The Curse Rider Fairground Ride
After years of designing fairground rides which rotate as their main feature, I’ve come to the conclusion that there are only so many limited shapes a model can take and functions it might perform, so it’s never too easy trying to come up with a new form that still feels fresh and original. It’s an endless mission of trying never to get old!
I set out to create a new ride with a dual movement capacity — one that would not only rotate but also gradually lift and tilt too. It took nine days to get to the point where the model was built, sporting twelve long swinging arms with passenger cars hanging from the bottom of them.
The finished look takes the form a round large spaceship shaped canopy. This sits on top of a large rotating circular plate to which the motor engages.
As has become the norm, I made sure the arms and canopy are both removable for ease of transportation, but at least the set up is far more straight forward than what goes on around the country with the travelling fairs.
Whilst I set out to design a dual functioning model, at this point in time this is only in principle rather than in completion. That is to say that the rotating canopy has been constructed with the aim that it can rotate in the traditional sense, or can similarly tilt to one side and take an angular rotating position, as if it were a spaceship adjusting its trajectory before applying the thrust of its afterburners.
Unfortunately though, at this current stage the model will need further development to be able to reach those goals, as the current length of each of the canopy’s arms make it impossible to operate the ride while it is in the tilted position. It will take some modification of the length of the arms as well as to the base to allow the model to really take off and achieve its dual aims further.
I have added an internal light which really brings the base area to life.
The base itself has been built very solidly and is over a metre long with three levels accessed by steps to get to the passenger cars.
The ride features an arched entrance way, lights and warning signs amongst other bits of decorative features.
In similar fairground rides the passengers normally sit facing into the wind and the direction that they are spinning, but here I have opted for the much more dizzying experience of being spun round and round side on, the way that parents have spun their kids in their gardens for generations before us.
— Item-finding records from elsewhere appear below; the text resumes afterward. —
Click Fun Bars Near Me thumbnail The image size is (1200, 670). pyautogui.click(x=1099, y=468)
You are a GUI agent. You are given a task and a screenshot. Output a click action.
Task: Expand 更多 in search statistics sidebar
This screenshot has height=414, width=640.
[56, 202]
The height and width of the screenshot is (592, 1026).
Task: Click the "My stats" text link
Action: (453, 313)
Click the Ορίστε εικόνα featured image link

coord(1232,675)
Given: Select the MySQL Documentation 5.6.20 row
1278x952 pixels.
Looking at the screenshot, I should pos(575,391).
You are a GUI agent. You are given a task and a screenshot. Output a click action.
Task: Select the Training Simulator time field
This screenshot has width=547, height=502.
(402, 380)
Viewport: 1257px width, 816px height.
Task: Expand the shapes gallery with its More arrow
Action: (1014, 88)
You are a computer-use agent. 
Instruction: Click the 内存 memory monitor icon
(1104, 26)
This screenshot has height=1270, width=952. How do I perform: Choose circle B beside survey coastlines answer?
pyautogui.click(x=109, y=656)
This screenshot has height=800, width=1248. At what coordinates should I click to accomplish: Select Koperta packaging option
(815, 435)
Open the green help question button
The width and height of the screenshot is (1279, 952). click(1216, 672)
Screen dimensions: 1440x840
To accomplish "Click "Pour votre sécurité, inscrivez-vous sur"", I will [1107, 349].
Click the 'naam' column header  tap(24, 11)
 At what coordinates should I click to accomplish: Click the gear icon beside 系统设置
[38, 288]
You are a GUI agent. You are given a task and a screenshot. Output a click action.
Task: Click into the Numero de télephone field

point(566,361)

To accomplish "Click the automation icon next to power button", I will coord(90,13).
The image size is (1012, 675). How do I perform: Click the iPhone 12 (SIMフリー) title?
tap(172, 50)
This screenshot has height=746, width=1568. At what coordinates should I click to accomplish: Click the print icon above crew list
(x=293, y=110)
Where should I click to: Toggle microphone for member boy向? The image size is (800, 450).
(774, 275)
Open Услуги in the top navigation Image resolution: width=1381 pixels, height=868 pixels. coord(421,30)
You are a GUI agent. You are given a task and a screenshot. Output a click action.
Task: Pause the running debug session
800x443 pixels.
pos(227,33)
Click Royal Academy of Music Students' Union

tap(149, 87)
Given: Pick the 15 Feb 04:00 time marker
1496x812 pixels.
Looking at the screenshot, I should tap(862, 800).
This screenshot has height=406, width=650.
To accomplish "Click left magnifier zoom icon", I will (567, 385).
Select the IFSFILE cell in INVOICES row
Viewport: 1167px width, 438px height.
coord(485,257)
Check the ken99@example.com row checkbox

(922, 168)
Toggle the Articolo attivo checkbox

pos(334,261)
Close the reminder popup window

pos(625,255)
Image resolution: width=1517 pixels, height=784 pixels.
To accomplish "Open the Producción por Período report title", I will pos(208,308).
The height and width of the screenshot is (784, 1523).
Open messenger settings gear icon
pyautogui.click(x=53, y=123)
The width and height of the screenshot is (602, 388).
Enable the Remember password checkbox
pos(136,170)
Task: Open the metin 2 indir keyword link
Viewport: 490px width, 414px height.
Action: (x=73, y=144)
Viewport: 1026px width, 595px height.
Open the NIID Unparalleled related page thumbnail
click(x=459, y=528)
As the curse of getting old eventually comes to us all, and our kids get heavier and heavier, it is left to the mechanical arms of the fairground rides to help us reconnect with the nostalgia of our wonder years.
Where we no longer have the physical strength, endurance or even balance to endlessly spin our grandchildren around and around, we have instead the desire to create models inspired by those memories instead.
The Curse Rider: Test your resolve and have your world spun round by arms that never grow tired or old.